Except for the military aircraft, there was no sign yet of the anglo military as the stars began to disappear behind him to the brightening east and the birds began to make their usual pre-sunrise clatter. Back in Glen Aven and southern Ontario, Nick had caught just enough glimpses of the shooting going on in the valley to the south to be sure that it was Aryan Brotherhood paramilitary, motorcycle gangs, Vietnamese and Chinese gangs from farther west and north, Mulholland mercenaries in armored Jeeps, and thousands of rioters from South Central L.A. whose parents and grandparents might have taken part in the Florence and Normandie fun forty years earlier. Leonard had described the ancient history of those riots to his daughter, and Dara, once calling the outbursts “the beginning of the modern era,” had passed on his account to Nick.
The gangs were looting and terrorizing the last of the refugees, but Nick saw enough to know that their primary goal was to burn down everything south of the Ventura Freeway and north of the Santa Ana Freeway. They appeared to be succeeding.
Nick had brought two water bottles and as many food bars as he’d been able to stuff in his jacket pockets and he sipped and munched as he drove west. The mobs of refugees were gone by the time he approached San Marino, the occasional police or anglo military presence visible only on primary roads and the entrance to freeways. As Nick headed west paralleling California Boulevard just north of the Huntington Botanical Gardens—the upscale neighborhoods were absolutely dark, their power obviously cut, as he wound along Betty’s chosen bikepaths and side streets—he congratulated himself on getting past the worst of it and essentially being home free.
Several shots hammered the predawn grayness. Nick felt a bullet bite the back of his left calf muscle even as a second slug killed the moped’s battery-driven motor.
Nick dumped the little bike on its side and rolled toward the gutter and a line of Dumpsters there as half a dozen more shots rang out. He scrabbled on all fours into a darker alley, ran half a block knowing that he was leaving a blood trail, and then crouched behind another Dumpster to check the damage.
The bullet had taken a lot of skin and some solid flesh but no real muscle. But it hurt like hell. Nick hiked up his pant leg and tied the wound off with a clean white handkerchief. He waited in the dark, Glock in hand, hoping that it was a random shot—or that, if they wanted the moped for some reason, his assailants would call it a morning when they saw they’d destroyed the little machine.
No such luck. They stalked him for the next half hour.
There were three of them—the big, stupid-sounding guy whom Nick thought of as the Linebacker, an older, skinny guy with the rifle whom he thought of as the Quarterback since he seemed to be literally calling the shots, and a greasy-haired teenager whom he thought of as Billy because he reminded Nick of the character Billy Clanton played by the young Dennis Hopper in the 1957
Nick hobbled south through front yards, dodging from tree to tree and wall to wall, with his three shooters following on foot. All three of them fired at him as he dodged and weaved across Orlando Road, hurtling a low fence and crashing his way into the 120 or so acres of the botanical gardens. The hunters each carried a backpack full of ammunition and seemed intent on firing it all off.

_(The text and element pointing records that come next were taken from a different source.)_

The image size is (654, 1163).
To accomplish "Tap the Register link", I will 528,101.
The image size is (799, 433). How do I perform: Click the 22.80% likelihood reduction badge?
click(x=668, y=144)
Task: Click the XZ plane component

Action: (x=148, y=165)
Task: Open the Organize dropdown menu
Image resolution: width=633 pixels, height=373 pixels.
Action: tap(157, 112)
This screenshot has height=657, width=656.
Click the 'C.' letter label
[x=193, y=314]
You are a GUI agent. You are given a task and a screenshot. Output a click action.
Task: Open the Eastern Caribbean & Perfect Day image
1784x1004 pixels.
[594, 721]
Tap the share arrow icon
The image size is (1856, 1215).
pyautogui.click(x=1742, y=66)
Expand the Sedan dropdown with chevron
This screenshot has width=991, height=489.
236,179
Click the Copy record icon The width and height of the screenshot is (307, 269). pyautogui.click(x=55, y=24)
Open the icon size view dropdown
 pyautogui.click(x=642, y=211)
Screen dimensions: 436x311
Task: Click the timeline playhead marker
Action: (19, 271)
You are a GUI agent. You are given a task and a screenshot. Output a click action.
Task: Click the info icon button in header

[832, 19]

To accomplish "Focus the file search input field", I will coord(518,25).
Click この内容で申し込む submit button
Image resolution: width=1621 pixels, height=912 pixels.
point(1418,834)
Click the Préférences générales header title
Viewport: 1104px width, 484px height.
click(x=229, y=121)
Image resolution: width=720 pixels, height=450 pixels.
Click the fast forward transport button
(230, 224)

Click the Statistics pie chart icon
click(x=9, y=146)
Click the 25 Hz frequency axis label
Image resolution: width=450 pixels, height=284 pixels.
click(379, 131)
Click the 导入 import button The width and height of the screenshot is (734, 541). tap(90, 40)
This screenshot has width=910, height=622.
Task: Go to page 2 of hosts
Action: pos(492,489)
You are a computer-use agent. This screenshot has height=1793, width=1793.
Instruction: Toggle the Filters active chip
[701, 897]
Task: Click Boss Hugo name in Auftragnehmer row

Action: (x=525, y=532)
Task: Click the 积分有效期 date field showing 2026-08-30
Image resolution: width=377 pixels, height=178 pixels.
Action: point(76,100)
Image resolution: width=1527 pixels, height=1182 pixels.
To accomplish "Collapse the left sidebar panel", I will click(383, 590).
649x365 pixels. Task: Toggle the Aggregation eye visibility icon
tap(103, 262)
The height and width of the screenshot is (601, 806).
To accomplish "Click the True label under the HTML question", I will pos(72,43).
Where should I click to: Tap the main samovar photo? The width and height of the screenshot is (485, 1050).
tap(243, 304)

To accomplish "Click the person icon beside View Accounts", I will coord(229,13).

Nick had no idea what these idiots wanted of him… other than to make him dead. His best guess was that they had been playing cowboy for the duration of the Los Angeles fighting, raiding East L.A. neighborhoods at night just for the fun of killing someone. And they’d obviously gotten addicted to the killing. He had no other explanation for why they’d fired at him in quiet San Marino.
Nick had Betty bring up a map of the botanical gardens, but he’d been here about five years ago with his father-in-law, who’d had some academic business at the research library here. It was the week that Nick had brought Val out to live with Leonard. He could find his way to the library, but the historic structure was near the center of this large urban mix of forests, flower gardens, formal Japanese gardens, and meadows, and although there might be security guards at the library, Nick didn’t want to get them involved.
The shooting trio had RadioShack walkie-talkies but kept shouting back and forth to one another. This was great sport to them and they’d obviously been drinking or using drugs. It became clear that they weren’t comfortable stalking someone in these manicured woods and meadows—they’d probably spent a good part of the last week shooting people in urban settings—but then, Nick wasn’t comfortable being stalked in the woods either. He would have preferred an alley.